Es ist also eher der Disziplin der Menschen zu verdanken, als wirklich den drakonischen Maßnahmen, besonders der chinesischen Staatsführung.

In meiner Heimat gehen die Menschen mit Gesängen auf den Balkonen mit der Krise um.

Niemand soll sich ausgeschlossen fühlen, alle sind beisammen, ohne zusammen zu sein.
Und hier in Deutschland? Abgesehen davon, dass es wahrscheinlich eine Unzahl an Klagen wegen Lärmbelästigung gäbe, würde sicherlich auch sofort der mahnende Zeigefinger erhoben, dass solche Aktionen doch sehr an die Fackelmärsche der Nationalsozialisten erinnerte und aus diesem Grunde unbedingt unterbunden gehörten.
Gleichzeitig käme in einem Land, deren oberstes Ziel mittlerweile ausschließlich die Selbstverwirklichung der jungen Menschen zu sein scheint, ohnehin niemand auf die Idee, dass man sich aus solidarischen Gesichtspunkten auf den Balkon begäbe, damit die übrigen Leidtragenden, genauso wie man selber, sich nicht so alleine fühlen müssen.
Dagegen sprechen auch die Hamsterkäufe, die nun die Regale leerfegen. Hauptsache ich habe Seife und Toilettenpapier für die kommenden einhundert Jahre, ist mir doch egal, ob mein Nächster im Dreck versinkt. Dass diese Handlungsweise auch noch zu einer Vermehrung führt, scheint in die Köpfe bei all der Irrationalität nicht mehr zu passen. Denn wenn sich niemand mehr die Hände waschen kann, dann freut sich nicht nur das Virus, dann freuen sich auch eine Menge anderer Tierchen, Pilze und Keime, die so in unserer Gesellschaft existieren können.

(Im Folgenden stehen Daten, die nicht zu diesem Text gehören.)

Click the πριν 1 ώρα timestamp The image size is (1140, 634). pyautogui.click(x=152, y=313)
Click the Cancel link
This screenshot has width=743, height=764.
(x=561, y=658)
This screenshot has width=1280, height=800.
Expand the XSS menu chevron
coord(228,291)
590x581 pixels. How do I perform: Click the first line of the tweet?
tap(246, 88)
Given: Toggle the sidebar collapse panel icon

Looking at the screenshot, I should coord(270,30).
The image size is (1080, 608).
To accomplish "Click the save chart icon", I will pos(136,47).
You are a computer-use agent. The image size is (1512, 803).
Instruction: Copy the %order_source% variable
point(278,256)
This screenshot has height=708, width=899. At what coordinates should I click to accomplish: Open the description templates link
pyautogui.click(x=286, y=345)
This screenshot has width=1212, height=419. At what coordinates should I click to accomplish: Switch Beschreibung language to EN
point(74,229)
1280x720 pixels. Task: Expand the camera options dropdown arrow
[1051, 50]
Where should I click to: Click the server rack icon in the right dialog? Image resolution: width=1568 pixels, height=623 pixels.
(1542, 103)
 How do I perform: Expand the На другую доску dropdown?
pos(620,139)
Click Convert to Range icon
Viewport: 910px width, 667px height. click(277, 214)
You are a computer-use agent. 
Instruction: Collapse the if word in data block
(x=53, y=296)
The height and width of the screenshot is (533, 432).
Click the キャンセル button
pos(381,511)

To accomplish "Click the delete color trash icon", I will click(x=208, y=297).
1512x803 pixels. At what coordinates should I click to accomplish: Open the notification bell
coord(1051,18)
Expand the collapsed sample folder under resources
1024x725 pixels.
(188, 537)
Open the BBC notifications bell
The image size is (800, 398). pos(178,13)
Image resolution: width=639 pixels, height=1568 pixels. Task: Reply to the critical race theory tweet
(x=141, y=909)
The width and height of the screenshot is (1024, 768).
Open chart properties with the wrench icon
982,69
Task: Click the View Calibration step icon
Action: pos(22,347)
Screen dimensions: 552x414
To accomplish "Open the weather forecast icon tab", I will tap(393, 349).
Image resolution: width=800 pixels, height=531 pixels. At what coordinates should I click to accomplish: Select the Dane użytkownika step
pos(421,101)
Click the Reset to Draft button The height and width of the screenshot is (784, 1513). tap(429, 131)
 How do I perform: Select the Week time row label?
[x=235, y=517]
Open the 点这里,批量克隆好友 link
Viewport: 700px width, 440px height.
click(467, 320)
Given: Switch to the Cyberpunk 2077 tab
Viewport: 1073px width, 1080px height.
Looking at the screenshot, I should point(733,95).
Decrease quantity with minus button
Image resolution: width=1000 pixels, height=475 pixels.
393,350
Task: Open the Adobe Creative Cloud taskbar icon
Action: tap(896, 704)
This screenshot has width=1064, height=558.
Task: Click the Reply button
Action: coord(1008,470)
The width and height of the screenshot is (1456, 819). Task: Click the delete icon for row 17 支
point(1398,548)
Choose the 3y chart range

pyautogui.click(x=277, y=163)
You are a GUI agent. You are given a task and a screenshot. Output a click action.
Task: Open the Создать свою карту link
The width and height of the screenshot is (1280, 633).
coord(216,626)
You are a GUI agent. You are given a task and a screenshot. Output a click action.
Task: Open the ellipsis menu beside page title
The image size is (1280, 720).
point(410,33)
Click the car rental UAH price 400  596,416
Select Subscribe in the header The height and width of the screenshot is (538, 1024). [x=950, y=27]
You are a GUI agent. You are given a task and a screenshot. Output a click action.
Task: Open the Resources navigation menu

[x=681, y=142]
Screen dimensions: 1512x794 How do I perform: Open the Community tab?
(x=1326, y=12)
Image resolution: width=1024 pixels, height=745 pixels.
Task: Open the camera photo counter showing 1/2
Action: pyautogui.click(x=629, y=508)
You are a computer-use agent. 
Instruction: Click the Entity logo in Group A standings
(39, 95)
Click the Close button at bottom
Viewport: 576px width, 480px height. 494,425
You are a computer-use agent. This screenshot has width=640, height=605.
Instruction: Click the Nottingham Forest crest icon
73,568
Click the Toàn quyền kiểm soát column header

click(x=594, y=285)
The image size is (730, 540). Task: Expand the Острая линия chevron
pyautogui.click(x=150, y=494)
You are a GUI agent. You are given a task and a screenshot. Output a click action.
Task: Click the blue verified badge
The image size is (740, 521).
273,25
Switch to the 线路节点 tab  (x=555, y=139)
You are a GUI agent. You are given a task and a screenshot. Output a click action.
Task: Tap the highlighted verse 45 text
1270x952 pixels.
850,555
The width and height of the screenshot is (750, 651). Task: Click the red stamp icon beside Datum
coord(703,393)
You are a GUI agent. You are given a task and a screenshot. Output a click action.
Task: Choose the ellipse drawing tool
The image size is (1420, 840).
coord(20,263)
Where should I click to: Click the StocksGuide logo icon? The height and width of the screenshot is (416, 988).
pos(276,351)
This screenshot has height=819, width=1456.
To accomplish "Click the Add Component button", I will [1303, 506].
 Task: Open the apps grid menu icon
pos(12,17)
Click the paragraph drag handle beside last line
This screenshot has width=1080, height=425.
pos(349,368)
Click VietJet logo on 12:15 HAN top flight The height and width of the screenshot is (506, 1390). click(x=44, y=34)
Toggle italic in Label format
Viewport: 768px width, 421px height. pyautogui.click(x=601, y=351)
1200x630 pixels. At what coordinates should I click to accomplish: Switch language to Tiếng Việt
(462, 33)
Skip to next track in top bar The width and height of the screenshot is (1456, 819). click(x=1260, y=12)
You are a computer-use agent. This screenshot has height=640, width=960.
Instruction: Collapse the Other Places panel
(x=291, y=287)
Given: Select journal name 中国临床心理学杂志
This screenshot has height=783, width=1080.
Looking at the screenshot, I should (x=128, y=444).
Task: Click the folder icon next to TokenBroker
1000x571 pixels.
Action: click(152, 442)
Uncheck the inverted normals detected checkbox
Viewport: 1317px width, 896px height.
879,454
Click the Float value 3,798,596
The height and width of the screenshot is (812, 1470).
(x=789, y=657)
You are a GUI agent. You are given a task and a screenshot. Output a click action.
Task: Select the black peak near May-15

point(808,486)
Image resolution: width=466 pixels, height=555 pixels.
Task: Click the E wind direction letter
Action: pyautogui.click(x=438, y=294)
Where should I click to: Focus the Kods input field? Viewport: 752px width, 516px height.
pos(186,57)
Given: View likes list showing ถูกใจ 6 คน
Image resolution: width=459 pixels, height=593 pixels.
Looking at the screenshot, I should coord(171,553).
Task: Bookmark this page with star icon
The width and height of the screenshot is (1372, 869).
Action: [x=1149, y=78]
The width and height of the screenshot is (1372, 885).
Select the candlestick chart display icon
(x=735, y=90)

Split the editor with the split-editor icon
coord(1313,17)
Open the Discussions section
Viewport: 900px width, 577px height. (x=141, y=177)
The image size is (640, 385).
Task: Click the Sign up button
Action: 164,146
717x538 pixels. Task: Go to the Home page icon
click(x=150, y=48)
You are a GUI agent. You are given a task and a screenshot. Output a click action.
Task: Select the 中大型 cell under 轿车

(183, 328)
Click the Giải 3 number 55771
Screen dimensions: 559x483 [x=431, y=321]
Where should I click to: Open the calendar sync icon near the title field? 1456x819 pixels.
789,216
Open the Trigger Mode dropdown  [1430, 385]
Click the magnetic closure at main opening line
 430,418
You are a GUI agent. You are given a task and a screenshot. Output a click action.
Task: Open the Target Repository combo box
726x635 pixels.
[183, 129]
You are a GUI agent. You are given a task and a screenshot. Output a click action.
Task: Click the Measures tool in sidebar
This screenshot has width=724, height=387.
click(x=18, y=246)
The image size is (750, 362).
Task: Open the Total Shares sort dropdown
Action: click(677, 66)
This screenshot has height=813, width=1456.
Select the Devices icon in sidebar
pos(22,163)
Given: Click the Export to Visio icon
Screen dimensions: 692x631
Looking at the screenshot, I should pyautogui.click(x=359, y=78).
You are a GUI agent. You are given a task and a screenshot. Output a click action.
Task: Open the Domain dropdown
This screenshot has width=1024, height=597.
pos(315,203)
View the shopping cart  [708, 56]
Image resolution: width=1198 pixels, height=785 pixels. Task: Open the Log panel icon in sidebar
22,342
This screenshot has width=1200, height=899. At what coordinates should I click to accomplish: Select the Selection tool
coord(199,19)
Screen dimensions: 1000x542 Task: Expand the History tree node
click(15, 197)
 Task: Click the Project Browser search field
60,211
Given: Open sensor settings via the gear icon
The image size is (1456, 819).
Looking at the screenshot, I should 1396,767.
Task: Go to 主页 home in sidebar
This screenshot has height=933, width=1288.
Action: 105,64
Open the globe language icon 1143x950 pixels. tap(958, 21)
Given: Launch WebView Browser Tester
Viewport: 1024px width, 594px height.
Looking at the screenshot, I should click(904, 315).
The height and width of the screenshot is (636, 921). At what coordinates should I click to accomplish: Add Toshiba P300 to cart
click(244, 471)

Nach dieser langen Einleitung nähere ich mich nun der Frage,

die mich eigentlich umtreibt. Wie werden die Folgen der Gesellschaft, besonders in der Bundesrepublik aussehen? Die bereits deutlich erkennbaren Sprünge und Risse, die entstandenen tiefen Furchen die sich kreuz und quer durch die Gesellschaft ziehen, verharren für einen kurzen Augenblick in einer erwartungsfrohen Spannung, wie es weitergehen wird. Schaffen die Deutschen es, die Brüche wieder zu kitten und zurückzukehren zu dem, was Deutschland nach dem Krieg zu einer der wichtigsten Wirtschaftsmächte auf die diesem Planeten gemacht hat, die Solidargemeinschaft? Oder bricht das Land endgültig in eine Vielzahl kleiner und kleinster Inseln und Interessengemeinschaften auseinander, die dem Betrachter von Außen das gleiche Bild vermitteln werden, das einst das lose Sammelsurium aus Kleinststaaten nach dem 30-jährigen Krieg aufzeigte?
Nach solchen vermeintlich satirischen Texten, die der Staatsfunk verbreitet, fürchte ich, dass die Umwälzungen und der Streit ebenso wie die Auseinandersetzungen zwischen Arm und Reich genau wie die, zwischen rechts und links, mit einer Heftigkeit ausbrechen werden, dass die Europäische Union sich zukünftig Gedanken machen muss, ob dieser Staat überhaupt noch in das Gesamtkonzept passt, dass ihre Gründerväter einstmals vorgesehen hatten.
Bisher ist jedenfalls von einer kollektivistischen Solidarität in der Bundesrepublik nichts zu spüren, sondern nur das eine, Hauptsache meine Bedürfnisse werden befriedigt und dann nach mir die Sintflut.
Kein Singen, kein Teilen zeichnet sich am Horizont der hausgemachten Krise ab. Dafür werden wir mit Beleidigungen und einem Liveticker überflutet, die weder einem echten Informationsfluss dienen, noch einen gemäßigten Umgang mit einer Erkrankung, die im Gegensatz zum allgemeinen Leben längst nicht so gefährlich ist, wie es viele gerne hätten.

Da schaue ich doch lieber weiter in die Sterne, vielleicht habe ich ja das Glück ausgerechnet den Planetenkiller zu entdecken, der dem Drama ein Ende zu setzen vermag. Aber der Weltraum ist so unermesslich riesig und dieser Planet darin so winzig, dass es ohnehin niemandem auffallen würde.